圖1 8對同分異構體的分離色譜圖Fig．1 Separation chromatograms of 8 pairs of isomers

2.3 質譜條件的優化

對掃描模式、碰撞能、采集點數和動態排除時間進行優化。在選擇掃描采集模式中，根據167種化合物的化學性質，全氟辛酸、氯霉素類和地克珠利以［M - H］-的響應值最高，其他化合物以［M + H］+的響應值最高。由于儀器可提供正、負模式同時掃描，本實驗選擇正、負模式同時掃描對167種化合物進行采集。通常進行二級質譜數據庫的檢索時，低碰撞能量的質譜圖有利于判斷主要碎片，高碰撞能量的質譜圖可得到更多質譜碎片細節，提高化合物的定性準確性，由于實驗涉及的化學物質種類繁多，本文設置了較寬范圍的分步碰撞能，以獲得最適合的碰撞能擊打碎片。在質譜掃描采集點數優化過程中，質譜采集點數以12 ～ 15個為最優，且Chorm peak Width和Smoothing中的Points參數值變大可改善質譜正負模式同時掃描中采集點數不夠的問題，因此實驗將Chorm peak Width參數由15改為30，將Smoothing 中的Points數值從3增至7，以增加采集點數，此時色譜峰形逐漸平滑且趨于正態分布而非平頭峰趨勢（如圖2）。為避免重復采集響應強度占優勢的某一質荷比的母離子的二級質譜，盡可能獲得不同質核比的母離子的二級譜圖，本實驗將動態排除時間縮短（由15 s改為8 s），以增加獲得不同質荷比母離子的二級質譜信息的機率，避免出現漏采集情況。

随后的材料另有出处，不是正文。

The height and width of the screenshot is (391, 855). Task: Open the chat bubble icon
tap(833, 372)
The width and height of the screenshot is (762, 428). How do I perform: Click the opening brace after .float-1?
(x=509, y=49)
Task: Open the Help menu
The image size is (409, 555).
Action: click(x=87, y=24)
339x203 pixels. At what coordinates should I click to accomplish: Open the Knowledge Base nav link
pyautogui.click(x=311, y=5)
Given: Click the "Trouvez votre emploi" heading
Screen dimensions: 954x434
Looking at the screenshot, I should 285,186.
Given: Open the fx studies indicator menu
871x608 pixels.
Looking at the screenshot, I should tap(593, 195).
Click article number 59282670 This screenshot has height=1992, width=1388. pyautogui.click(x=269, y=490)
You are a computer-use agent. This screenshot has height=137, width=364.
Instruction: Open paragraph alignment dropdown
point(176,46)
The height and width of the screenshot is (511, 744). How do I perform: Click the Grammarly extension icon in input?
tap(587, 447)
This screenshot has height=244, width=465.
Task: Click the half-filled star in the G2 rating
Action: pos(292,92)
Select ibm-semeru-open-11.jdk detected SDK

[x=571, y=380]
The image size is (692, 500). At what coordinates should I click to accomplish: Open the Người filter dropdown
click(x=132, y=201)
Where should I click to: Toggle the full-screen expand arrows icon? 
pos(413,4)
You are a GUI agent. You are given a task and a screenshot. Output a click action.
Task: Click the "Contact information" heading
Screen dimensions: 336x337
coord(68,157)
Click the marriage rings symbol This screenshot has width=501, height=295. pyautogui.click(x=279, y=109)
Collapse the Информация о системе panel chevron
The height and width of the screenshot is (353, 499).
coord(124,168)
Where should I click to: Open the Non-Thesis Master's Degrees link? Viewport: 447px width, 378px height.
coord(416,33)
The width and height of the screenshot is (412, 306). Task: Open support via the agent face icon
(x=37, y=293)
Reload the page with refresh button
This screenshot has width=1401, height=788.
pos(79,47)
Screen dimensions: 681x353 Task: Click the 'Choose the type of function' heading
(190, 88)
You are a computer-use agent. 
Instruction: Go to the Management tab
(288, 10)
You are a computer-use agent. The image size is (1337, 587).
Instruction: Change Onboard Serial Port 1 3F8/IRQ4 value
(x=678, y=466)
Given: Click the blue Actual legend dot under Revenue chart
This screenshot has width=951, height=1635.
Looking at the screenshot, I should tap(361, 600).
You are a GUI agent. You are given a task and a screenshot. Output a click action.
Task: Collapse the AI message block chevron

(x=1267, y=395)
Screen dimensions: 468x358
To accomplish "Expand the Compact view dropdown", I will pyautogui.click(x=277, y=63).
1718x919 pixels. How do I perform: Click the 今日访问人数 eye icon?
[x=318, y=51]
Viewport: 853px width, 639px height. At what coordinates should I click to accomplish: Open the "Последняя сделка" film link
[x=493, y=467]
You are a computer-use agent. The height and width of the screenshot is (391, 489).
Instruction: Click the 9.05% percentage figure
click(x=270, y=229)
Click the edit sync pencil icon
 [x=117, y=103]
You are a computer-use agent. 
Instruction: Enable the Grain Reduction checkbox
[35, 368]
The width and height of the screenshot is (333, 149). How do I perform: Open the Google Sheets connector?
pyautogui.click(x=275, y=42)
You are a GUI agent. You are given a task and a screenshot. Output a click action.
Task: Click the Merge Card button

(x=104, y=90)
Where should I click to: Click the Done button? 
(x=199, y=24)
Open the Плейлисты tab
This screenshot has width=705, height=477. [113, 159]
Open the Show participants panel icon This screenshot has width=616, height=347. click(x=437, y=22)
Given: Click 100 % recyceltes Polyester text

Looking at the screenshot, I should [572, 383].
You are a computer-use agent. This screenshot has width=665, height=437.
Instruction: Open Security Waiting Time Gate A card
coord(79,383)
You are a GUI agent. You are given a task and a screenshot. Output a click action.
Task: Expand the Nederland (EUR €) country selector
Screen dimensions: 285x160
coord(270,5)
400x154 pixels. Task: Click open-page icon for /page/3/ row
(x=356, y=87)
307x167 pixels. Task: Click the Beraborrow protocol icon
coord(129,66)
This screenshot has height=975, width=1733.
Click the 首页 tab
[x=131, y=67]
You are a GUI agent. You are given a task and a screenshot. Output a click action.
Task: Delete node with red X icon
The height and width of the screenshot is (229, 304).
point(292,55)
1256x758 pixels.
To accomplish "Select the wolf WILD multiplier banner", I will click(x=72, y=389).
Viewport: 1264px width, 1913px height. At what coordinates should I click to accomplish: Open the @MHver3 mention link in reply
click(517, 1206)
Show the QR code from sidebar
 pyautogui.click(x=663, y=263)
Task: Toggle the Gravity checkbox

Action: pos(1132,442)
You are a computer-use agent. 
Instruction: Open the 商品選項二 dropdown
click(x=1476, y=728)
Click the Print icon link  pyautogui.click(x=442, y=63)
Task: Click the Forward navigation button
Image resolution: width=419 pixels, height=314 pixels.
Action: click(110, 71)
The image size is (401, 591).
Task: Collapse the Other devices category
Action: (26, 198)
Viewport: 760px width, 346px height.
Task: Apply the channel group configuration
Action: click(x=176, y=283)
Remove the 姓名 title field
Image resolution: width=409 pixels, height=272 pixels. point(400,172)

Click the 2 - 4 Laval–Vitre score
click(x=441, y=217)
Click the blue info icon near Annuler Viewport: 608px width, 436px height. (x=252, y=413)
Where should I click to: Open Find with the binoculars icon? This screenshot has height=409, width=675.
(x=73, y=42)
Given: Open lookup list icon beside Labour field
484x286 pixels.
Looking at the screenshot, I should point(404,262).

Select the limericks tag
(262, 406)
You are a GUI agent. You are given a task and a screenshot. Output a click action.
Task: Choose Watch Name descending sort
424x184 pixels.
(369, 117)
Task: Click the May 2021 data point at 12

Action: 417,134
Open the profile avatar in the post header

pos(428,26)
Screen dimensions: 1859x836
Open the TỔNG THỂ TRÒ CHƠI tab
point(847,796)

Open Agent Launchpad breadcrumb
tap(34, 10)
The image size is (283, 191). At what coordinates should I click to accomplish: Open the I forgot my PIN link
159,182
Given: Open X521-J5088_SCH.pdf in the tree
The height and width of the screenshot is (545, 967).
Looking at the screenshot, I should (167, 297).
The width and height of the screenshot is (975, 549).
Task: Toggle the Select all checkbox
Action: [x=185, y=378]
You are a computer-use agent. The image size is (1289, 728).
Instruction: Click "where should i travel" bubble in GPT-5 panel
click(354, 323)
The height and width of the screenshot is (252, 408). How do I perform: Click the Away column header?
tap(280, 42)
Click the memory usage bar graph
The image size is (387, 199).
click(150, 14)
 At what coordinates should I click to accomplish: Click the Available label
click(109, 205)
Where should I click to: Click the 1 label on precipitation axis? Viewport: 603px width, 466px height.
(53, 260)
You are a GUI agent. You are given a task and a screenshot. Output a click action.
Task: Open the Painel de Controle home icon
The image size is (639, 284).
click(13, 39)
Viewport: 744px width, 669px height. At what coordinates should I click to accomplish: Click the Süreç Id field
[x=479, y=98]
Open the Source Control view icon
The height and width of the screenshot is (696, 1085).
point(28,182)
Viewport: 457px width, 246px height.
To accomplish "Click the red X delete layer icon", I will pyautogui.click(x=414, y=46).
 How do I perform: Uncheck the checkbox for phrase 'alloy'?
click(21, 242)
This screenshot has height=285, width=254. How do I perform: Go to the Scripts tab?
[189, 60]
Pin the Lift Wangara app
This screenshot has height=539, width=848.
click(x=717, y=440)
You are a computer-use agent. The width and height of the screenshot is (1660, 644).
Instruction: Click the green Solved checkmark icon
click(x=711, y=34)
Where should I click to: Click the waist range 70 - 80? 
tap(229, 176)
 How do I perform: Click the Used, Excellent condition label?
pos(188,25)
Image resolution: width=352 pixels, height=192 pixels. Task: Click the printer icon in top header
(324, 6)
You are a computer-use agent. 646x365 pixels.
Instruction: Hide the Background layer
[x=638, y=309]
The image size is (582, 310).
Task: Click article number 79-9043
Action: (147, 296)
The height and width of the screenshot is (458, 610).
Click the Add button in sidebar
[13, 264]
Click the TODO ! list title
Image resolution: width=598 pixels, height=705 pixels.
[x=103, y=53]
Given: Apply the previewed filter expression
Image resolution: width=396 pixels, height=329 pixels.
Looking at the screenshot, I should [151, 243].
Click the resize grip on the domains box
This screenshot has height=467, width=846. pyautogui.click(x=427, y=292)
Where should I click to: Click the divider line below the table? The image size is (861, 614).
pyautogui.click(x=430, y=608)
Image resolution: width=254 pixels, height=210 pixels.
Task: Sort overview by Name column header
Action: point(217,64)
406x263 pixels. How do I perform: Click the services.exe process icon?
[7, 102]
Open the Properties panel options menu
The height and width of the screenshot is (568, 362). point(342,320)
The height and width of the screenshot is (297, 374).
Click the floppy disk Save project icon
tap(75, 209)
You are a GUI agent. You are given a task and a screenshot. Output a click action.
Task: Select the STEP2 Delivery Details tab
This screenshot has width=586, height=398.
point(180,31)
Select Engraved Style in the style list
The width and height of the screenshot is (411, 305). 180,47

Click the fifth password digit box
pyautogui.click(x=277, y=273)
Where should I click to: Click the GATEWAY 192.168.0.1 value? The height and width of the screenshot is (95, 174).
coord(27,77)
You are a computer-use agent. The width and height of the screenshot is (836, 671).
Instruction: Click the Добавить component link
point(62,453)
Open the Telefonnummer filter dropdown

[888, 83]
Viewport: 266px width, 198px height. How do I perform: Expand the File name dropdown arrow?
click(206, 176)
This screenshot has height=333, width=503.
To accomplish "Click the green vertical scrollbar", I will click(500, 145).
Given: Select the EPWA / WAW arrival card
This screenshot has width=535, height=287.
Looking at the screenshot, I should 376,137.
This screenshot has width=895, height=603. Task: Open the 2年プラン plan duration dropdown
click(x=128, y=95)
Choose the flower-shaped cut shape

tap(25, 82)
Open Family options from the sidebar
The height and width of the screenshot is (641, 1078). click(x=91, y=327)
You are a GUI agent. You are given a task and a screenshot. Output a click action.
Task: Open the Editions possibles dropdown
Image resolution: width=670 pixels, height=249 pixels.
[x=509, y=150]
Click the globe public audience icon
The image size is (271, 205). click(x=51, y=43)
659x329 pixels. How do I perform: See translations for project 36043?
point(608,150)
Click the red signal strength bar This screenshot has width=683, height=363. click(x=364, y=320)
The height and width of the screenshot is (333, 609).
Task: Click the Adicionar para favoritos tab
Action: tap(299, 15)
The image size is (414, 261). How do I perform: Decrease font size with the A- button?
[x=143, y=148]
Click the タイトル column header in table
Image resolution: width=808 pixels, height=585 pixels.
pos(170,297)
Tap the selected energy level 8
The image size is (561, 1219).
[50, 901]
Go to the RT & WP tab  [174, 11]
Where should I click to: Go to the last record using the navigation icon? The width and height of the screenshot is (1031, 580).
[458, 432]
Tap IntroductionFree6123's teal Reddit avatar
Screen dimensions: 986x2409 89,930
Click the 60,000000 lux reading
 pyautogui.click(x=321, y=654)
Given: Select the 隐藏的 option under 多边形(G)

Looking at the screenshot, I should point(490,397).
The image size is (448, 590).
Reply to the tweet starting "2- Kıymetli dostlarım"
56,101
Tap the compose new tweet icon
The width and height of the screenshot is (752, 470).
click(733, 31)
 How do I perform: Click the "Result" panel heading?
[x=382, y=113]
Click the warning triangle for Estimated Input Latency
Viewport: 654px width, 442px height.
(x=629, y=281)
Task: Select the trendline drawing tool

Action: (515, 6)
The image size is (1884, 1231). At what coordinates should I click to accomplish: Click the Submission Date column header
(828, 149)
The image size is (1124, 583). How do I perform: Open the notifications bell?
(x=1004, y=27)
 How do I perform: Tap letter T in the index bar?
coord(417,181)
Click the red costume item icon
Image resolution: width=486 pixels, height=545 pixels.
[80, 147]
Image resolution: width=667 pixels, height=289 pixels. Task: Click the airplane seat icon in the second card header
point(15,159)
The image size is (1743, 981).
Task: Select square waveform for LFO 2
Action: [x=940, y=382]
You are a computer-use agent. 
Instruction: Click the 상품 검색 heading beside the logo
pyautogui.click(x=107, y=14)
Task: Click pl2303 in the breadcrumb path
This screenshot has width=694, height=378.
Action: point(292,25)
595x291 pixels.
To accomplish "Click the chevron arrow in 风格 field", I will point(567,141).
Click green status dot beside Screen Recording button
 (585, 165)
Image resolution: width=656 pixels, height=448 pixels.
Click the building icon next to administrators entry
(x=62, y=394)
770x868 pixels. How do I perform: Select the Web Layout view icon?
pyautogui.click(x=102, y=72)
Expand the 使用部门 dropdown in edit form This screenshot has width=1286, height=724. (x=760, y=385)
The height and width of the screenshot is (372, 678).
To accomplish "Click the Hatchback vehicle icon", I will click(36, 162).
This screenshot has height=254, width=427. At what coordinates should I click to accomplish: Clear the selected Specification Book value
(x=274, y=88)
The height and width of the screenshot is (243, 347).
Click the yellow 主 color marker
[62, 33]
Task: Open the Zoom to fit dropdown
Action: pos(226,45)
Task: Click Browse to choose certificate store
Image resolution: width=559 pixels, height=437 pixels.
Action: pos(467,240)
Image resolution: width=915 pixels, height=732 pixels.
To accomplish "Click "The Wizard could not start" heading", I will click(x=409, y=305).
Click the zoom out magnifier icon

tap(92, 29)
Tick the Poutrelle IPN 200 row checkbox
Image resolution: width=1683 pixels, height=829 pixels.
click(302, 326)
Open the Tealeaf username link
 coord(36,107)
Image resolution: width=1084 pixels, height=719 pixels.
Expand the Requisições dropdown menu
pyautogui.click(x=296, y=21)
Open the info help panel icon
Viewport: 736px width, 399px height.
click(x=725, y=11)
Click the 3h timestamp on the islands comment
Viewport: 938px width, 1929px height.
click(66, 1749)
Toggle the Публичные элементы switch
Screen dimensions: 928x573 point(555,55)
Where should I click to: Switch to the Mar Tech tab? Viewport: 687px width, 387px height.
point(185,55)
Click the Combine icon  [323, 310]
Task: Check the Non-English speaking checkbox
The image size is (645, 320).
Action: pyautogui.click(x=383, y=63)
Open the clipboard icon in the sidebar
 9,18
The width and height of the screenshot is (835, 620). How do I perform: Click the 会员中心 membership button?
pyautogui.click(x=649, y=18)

圖2 譜圖采集點數的比較Fig．2 Comparison of the number of spectral acquisition points

2.4 提取溶劑的選擇

由于本實驗涉及化合物的極性差異較大，且獸藥基質多為水溶性雜質。在參考文獻的基礎上，考察了甲醇、乙腈、0．1%乙酸乙腈、1%乙酸乙腈、0．5%甲酸乙腈、2%甲酸乙腈、0．5%甲酸乙腈-水（9∶1）作為提取液的提取效果。結果顯示（見圖3），在提取液中加入適當酸可提高化合物的篩查檢出率，且甲酸的效果優于乙酸，但過量的酸度會抑制硝基咪唑類、頭孢類、內酰胺類物質的提取效果。就提取液的顏色而言，0．5%甲酸乙腈提取的樣品溶液顏色較淺，表明色素含量少。在實驗過程中，因為口服液本身含有水分，考慮到待測化合物為水溶性化合物，故在提取液中加入少量水可提高篩查檢出率，滿足實驗要求。本實驗最終選擇0．5%甲酸乙腈-水（9∶1）為提取液。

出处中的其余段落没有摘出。